I'm going to give you a general idea of how to approach these problems. When you are working in any science, but especially in physics, write down every piece of information given in the problem--there are usually only a few types of equations you are learning about at any one time. You then look at the values you have, compare them to the equations you are working on--and amazingly enough, you will usually have all the pieces of information for one type of problem, with a missing piece that will give you your answer. You may have to move the values around so that you get the one you are looking for by itself, but you can do it.

Now look at number 1. You have distance traveled = 8.7 m., angle of takeoff = 23 degrees, and you are looking for takeoff speed (initial velocity.) You may have to use your trig (tangents, sines, and cosines), you may have to use acceleration due to gravity, you may have to draw a picture (in fact, you probably should),to do a step before hand, but is there a formula you have that will work? Look back at the examples given in class, or in your book, and you will find something similar... Write down what you know. Find a formula that uses them. Draw a picture.

You can do this!

1) Let u be the take of speed of the Olympic jumper. So the relevant horizontal and vertical components of velocities are: u cosx and usinx , x being the direction of the jumpwith the horizontal.

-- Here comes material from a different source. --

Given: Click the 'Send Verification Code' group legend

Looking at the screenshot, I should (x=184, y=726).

(usinx)t-(1/g)t^2=0 gives time he grounds: t=( 2usinx)/g

Therefore the horizontal distance he covered = (ucosx)t=(ucosx)(2usinx)/g equal to 8.7m solve for u, given x=23 deg.

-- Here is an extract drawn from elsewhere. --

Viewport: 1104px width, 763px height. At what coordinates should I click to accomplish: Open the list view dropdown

u^2=(2.7)*9.81/ (2sin23cos23)= 18.4106m/s

2)let u be the take of speed of the diver. The initial horizontal and vertical components if velocities are : ucosx and usinx.The The divers speed at the time of contacting water is v = -sqrt[ (usinx)^2+2 (-g) (-3)]= -sqrt[(usinx)^2+6g] as the velocity is towards earth.

Therefore, (usinx)^2+6g = 8.9 ^2 ...................(1)

tan x= tan75 = vertical velocity compent/ horizontal velocity compent or

sqrt((usinx)^2+6g) / ucosx = tan75

(usinx)^2 +6g= (ucosx)^2*(tan75)^2.................(2)

From (1) and (2) you can determine u and also x.

3)The horizontal and vertical components of the ball are ucosx and usinx. u= 17, x=28 degree above horizontal.

Assume the catching and kicking is at the same level of horizontal plane where vertical displacement is zero.

(usinx)t-(1/2)g t^2 = s, s=0 when the ball is caught. So,

t= (2usinx)/g

Final vertical component velocity = initial vertical component of velocity -g*time

=usinx - g(2usinx)/g= -usin x

Horizontal component final velocity = ucosx.

Therefore, the final magnitude of velocity =sqrt{ (u cosx)^2+(-usinx)^2}= u= 16 m/s

Direction: Tan inverse (vertical velocity/ horizontal velocity )=

=tan inverse (-usinx/ucosx) = - x degree = -28 degree to horizontal . This idicates the magnitude of the velocity is below horiontal 28 deg.

4) vertical component of velocity/ horizontal component of velocity = tan 18 degree

(usinx-gt)/ucosx = tan18. Given u=29m/s and x= 36 degree solve for t.

I believe you need to understand the basic concept common to the four problems and a general method to solve them. This is what I intend to clarify in my answer here.

When any object is thrown in the air, the movement of that object can be resolved in two separate movements:

- Movement along a direction parallel to the earth, or any horizontal surface like a playground or surface of water in a swimming pool.
- Movement in a vertical direction.

Assuming that there is no air resistance to the movement to the object, the horizontal movement under the influence of initial horizontal velocity is uniform at that velocity.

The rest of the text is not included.